どうも、ライターの山下です。現在はアメリカの大学に在籍しつつ、旅行や留学として世界のあちこちに出かけています。

今回の舞台はドイツの首都・ベルリン

▲新旧の建物が混在する街並み。右手奥に見える針にピンポン玉が刺さったみたいなビルは、街のシンボル「ベルリンテレビ塔」

私は短期留学として1カ月ほど滞在していたのですが、勉強に集中できないほど散歩が楽しい街でした。いくつか、お気に入りの写真を紹介させてください!

ベルリン・街歩き編

▲18世紀に建てられた「ブランデンブルク門」。間近で見るとド迫力。
▲伝統的なドイツ料理をいただきます。豚肉のオーブン焼きにはナイフがブッ刺さっており、豪快(おいしいよ!)。
▲至るところにグラフィティが。

さて、私は筋金入りの「かわいいモノ好き」。散歩の中で、胸を躍らせるモノに出会ってしまいました。

▲丸っこくてベリーキュート
▲ここにも……
▲ここにも……。赤いのもベリーベリーキュート

彼らの日本での呼び名は「アンペルマン」。

ドイツ語の名称は「アンペルマンヒェン」であり、直訳すると「小さな信号機の男」!歩行者用信号機のピクトグラム(絵や図を用いて情報を伝える記号のこと)です。

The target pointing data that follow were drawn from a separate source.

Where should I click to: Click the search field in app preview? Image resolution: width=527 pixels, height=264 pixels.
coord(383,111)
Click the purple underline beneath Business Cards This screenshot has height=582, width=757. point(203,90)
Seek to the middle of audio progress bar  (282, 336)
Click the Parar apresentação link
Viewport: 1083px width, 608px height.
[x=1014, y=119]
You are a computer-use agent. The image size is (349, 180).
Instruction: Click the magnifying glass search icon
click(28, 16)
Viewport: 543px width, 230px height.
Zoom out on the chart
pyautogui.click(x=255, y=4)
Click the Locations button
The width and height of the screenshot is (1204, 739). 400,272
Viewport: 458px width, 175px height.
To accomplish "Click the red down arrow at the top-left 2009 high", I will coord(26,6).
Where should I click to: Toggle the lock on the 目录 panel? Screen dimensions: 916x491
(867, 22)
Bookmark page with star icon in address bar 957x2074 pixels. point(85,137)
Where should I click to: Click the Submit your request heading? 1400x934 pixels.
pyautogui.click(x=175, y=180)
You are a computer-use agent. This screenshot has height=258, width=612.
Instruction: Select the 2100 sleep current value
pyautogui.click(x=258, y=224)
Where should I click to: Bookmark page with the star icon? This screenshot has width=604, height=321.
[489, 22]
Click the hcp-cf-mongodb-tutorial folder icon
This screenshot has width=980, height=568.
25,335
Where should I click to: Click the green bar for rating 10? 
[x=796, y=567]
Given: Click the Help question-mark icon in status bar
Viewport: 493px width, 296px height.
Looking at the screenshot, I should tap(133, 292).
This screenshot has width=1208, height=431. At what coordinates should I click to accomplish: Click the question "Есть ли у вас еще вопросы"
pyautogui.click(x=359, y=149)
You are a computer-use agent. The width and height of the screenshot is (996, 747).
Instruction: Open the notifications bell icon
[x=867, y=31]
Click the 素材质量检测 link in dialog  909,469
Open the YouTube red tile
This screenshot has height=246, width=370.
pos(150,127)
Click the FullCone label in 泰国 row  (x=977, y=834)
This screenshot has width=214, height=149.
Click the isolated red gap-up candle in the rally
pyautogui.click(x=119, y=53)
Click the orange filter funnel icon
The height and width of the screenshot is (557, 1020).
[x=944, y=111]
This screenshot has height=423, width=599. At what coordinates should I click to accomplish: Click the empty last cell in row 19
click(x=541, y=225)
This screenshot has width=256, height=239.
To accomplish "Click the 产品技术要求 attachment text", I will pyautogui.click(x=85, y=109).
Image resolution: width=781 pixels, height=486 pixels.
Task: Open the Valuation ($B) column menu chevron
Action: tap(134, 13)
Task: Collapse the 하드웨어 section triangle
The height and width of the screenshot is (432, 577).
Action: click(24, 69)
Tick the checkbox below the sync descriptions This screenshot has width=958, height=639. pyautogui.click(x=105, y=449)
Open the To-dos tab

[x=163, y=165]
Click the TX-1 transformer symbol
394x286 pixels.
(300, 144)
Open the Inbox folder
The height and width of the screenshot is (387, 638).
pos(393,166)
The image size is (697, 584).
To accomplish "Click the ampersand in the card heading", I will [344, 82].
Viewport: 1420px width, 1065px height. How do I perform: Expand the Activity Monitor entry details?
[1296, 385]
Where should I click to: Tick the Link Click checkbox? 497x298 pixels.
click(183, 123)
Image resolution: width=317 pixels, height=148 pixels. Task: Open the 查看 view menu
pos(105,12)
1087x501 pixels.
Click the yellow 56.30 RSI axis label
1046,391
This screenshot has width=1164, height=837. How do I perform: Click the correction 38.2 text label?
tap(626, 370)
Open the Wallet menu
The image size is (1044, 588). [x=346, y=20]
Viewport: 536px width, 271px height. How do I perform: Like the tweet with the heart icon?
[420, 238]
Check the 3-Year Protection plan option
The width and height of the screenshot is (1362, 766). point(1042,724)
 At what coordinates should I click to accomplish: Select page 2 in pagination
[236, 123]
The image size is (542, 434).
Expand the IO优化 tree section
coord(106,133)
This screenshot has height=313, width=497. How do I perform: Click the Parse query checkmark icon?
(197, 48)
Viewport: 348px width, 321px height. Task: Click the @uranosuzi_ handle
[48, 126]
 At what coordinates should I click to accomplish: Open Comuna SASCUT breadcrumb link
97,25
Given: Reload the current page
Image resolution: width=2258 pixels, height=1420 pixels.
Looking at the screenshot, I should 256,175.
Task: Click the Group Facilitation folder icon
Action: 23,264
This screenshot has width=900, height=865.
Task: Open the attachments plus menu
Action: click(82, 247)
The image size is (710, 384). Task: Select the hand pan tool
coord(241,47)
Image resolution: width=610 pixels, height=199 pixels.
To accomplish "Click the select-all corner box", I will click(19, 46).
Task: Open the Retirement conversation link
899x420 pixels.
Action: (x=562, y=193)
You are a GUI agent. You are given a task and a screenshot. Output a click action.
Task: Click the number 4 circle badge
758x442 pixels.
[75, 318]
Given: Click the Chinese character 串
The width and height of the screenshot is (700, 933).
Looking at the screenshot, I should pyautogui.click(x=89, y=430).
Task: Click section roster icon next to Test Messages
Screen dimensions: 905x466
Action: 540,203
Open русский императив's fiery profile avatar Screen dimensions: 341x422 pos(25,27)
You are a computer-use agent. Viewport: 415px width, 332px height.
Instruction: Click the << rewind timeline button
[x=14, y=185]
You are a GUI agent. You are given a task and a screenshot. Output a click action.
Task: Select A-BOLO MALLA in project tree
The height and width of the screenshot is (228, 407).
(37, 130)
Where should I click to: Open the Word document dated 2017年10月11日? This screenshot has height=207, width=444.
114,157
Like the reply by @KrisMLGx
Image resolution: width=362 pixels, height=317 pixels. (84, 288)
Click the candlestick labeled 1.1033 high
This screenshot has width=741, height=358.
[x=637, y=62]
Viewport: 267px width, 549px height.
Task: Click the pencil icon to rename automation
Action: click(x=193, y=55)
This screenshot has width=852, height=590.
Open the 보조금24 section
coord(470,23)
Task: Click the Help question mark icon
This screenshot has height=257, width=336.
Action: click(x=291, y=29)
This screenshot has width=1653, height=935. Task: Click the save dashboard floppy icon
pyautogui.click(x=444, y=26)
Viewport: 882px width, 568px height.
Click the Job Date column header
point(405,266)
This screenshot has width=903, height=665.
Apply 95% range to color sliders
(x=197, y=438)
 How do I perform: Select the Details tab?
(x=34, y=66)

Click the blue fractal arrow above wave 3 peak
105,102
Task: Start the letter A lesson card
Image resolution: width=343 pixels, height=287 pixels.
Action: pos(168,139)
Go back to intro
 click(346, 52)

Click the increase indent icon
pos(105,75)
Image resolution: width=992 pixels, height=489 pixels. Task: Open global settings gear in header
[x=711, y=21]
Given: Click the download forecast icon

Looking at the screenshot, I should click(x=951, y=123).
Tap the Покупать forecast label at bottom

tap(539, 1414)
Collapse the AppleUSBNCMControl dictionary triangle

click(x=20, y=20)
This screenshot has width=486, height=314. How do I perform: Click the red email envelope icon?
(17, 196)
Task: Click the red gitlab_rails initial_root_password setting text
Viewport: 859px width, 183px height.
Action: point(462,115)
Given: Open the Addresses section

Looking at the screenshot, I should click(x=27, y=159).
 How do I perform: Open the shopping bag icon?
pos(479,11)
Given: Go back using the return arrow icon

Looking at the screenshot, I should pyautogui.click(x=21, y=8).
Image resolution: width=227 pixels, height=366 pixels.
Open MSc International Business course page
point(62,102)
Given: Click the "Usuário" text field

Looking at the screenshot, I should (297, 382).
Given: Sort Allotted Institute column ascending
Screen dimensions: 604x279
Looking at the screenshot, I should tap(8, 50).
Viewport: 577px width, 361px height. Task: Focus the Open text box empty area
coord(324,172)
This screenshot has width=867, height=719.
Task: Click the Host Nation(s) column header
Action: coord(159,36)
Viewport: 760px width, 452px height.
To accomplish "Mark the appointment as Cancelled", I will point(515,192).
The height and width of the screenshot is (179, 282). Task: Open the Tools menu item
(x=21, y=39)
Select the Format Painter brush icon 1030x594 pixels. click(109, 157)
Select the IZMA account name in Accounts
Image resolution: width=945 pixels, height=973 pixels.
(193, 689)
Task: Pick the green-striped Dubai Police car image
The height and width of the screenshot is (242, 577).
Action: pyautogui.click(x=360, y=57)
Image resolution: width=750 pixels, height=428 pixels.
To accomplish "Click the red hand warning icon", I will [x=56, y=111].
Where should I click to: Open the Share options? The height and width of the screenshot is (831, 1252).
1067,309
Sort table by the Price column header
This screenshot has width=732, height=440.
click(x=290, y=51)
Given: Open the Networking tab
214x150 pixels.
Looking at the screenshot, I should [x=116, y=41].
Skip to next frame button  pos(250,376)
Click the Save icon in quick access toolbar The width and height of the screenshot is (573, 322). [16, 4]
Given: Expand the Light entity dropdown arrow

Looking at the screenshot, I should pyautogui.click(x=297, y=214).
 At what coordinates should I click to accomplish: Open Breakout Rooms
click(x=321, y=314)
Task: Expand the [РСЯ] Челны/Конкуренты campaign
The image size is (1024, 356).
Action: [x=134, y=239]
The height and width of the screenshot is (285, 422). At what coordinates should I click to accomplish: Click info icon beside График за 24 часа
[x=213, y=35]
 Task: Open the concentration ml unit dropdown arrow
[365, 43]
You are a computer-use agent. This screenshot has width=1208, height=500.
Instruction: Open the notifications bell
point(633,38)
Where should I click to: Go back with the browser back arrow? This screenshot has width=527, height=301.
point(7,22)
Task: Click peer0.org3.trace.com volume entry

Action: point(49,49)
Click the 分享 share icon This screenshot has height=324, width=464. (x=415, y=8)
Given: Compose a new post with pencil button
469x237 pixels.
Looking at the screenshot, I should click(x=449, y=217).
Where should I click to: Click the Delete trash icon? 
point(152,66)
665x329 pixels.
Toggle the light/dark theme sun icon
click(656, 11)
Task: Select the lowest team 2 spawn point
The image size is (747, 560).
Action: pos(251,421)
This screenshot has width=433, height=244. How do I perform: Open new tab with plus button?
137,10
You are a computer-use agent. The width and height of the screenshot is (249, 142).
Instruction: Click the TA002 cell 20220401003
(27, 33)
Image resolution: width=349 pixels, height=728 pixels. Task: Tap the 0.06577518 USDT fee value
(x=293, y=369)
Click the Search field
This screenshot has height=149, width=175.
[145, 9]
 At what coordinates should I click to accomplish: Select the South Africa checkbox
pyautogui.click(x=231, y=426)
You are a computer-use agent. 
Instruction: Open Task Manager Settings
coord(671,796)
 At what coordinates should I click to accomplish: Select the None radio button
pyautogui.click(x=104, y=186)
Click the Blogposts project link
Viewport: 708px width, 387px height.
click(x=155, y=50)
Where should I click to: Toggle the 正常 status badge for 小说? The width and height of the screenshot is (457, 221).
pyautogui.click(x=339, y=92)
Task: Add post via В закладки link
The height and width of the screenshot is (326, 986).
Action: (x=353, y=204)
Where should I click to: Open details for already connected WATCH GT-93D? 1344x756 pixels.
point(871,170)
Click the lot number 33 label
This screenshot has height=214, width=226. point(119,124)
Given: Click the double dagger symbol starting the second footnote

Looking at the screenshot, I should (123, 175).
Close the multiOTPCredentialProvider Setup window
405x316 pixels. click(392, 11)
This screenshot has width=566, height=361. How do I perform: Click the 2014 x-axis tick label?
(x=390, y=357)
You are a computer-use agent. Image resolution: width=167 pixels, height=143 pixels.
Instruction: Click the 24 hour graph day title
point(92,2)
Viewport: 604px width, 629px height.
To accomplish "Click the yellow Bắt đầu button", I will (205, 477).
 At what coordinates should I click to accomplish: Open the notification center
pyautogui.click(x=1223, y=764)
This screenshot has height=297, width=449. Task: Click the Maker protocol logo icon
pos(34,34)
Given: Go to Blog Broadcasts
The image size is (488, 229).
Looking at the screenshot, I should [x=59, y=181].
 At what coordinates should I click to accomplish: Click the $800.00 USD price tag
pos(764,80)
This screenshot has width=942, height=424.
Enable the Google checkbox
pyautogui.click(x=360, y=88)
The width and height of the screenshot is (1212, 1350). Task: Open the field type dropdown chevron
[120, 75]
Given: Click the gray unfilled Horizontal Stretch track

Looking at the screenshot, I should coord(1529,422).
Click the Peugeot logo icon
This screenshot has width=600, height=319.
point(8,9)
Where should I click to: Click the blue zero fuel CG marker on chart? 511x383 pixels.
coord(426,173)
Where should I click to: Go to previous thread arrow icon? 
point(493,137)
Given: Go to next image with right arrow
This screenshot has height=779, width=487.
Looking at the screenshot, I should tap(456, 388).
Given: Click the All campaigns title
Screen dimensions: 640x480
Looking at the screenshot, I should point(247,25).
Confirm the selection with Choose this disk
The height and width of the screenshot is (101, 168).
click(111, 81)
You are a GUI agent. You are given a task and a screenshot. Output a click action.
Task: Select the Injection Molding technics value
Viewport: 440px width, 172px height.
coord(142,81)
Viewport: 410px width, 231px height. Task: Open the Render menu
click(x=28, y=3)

この子たちを発見してすぐ「ベルリンの信号機ってかわいくない!?」と鼻息荒くホストマザーに報告。「ああ、アンペル(現地での愛称)のことね」と、ピンときてくれました。

交差点で写真を撮る観光客や、アンペルマンがあしらわれたキーホルダーや帽子を身に着けている人も目にします。日本におけるご当地キャラ的な愛されっぷり

グッズショップへ潜入!

▲せっかくなので、ウンター・デン・リンデン(東京の丸の内みたいな人気エリア)にあるフラッグショップへ

おお〜! 所狭しと商品が並びます。

▲日本の信号機ももっとグッズ展開していけば、ビジネスチャンス?
▲私はハガキとお財布を購入。ジーンズ生地が手に馴染んで使いやすく、愛用中です。

今ではこうしてご当地キャラのように親しまれているアンペルマンですが、実はベルリンの近現代史を象徴するアイコンなんです!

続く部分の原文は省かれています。